After briefly working at an independent channel, her mind was set on getting to Los Angeles, and she shared her plan with her mother.
“I need to go to Los Angeles; it’s something I have to do,” she reflects. “If I worked in Los Angeles, no one could tell me that I couldn’t be on camera because I’m not Mexican.”
Upon arriving in L.A., she spent some time at Telemundo, where she co-hosted the show Buena Onda. Shortly after, she learned that Maria Celeste Arrarás, who was covering a story at UCLA, was there.
“I already had a CD with my demo, and Maria Celeste recognized me when she saw me because I had been her intern. I approached her, greeted her, and said, ‘I want to work with you.’ The program Al Rojo Vivo was already being aired, and I knew they needed a correspondent. Two weeks later, her producer called me, and they hired me,” she says.
That’s when her career as an interviewer began, leading her to become one of the most well-known and famous journalists in the entertainment world.
Her first assignment was a junket for a movie with Jackie Chan.
“Yes, I was nervous. It was my first assignment, but since then, I’ve followed a plan that I still stick to today. I prepare as much as I can, I have a clear idea of what I’m going to ask, and that guarantees me doing a good job. You have to prepare yourself and take the plunge,” she adds with laughter, “I’ve also made a million mistakes.”
One of her successes as an interviewer is seeing Hollywood stars as human beings, not as beings from another planet.
“That’s how they are, they are human beings. You hear their conversations off-camera, and you realize they are just like us. That makes the interview easier for me. Many times, I don’t focus on the movie; I focus on them, on the human being. They humanize themselves,” she says.
What she doesn’t tolerate is the “star attitude,” the divas who consider themselves superior beings.
“People always ask me about Hollywood. I tell them that there isn’t just one Hollywood; there are many. There are actors with personality, divas, angry ones. Everyone has a different personality,” she says.
Daniela Ganoza always makes sure to maintain a distance in her interviews. She is not the star; the actors are the stars. She has to keep her place.
Being Latina took time for her to be taken seriously. In her early years, she was placed at the end of the line of journalists, and they only provided her access to second or third-tier people, simply because she spoke Spanish.
“All of that changed in the 2012 census.

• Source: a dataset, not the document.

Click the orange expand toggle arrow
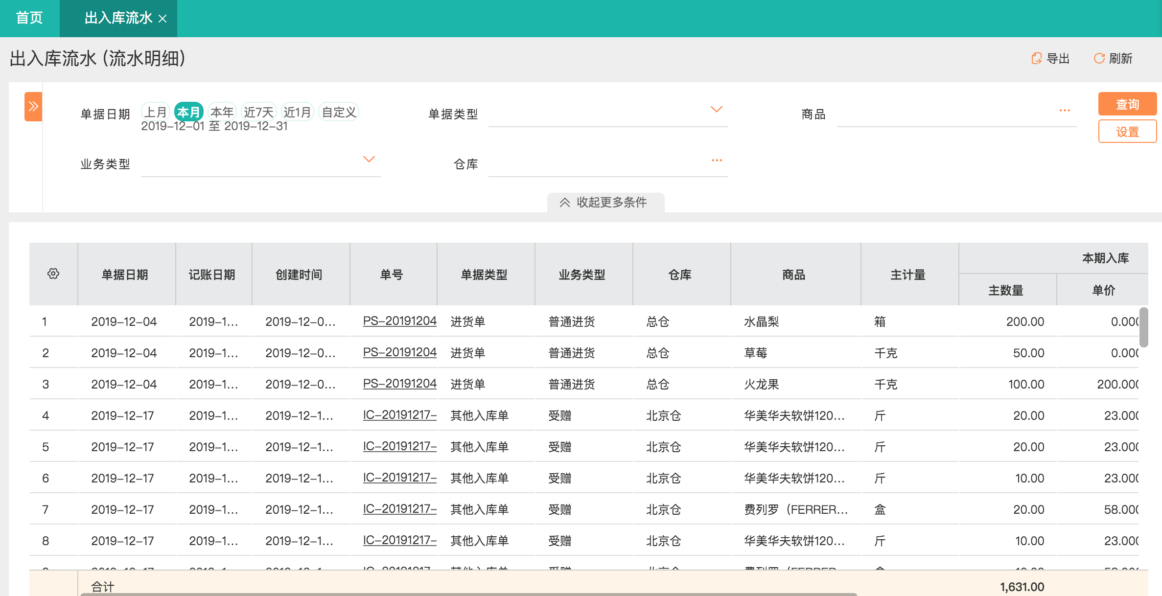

They realized that Latinos were the ones going to the movies, and they couldn’t ignore it. So they started including us in the best roles for interviews. But I have a rule: just because I’m Latina doesn’t mean I force them to speak Spanish. If they want to, great; if not, we do it in English. I don’t want us to be stereotyped. I’m not going to play the ‘clown’ speaking a certain way or doing my makeup a certain way. I don’t do that,” Daniela Ganoza says.
And she adds, “My parents always taught me humility, that’s why I don’t have to keep my feet on the ground because they’re already there. I don’t want to feel superior to others. I could, but it’s not part of who I am,” she says.
Daniela Ganoza is recognized in the community for her role in interviewing so many people. Many approach her and ask her about this actor or that, and she doesn’t mind that. She sees it as something natural. But there’s one thing she can’t stand: flattery.
“People come up to me and want to take a photo, which doesn’t bother me. What I don’t accept is when they later post it and claim that we’re friends. That doesn’t sit well with me,” she says.
Finally, I ask her opinion about corridos tumbados (a subgenre of Mexican music) and she is categorical.
“I don’t listen to corridos or reggaeton. Latin music has been kidnapped, hijacked. It’s sad that such violent, drug-laden, and misogynistic lyrics are so popular. However, good Latin music is still being produced. There is hope,” Daniela Ganoza concludes.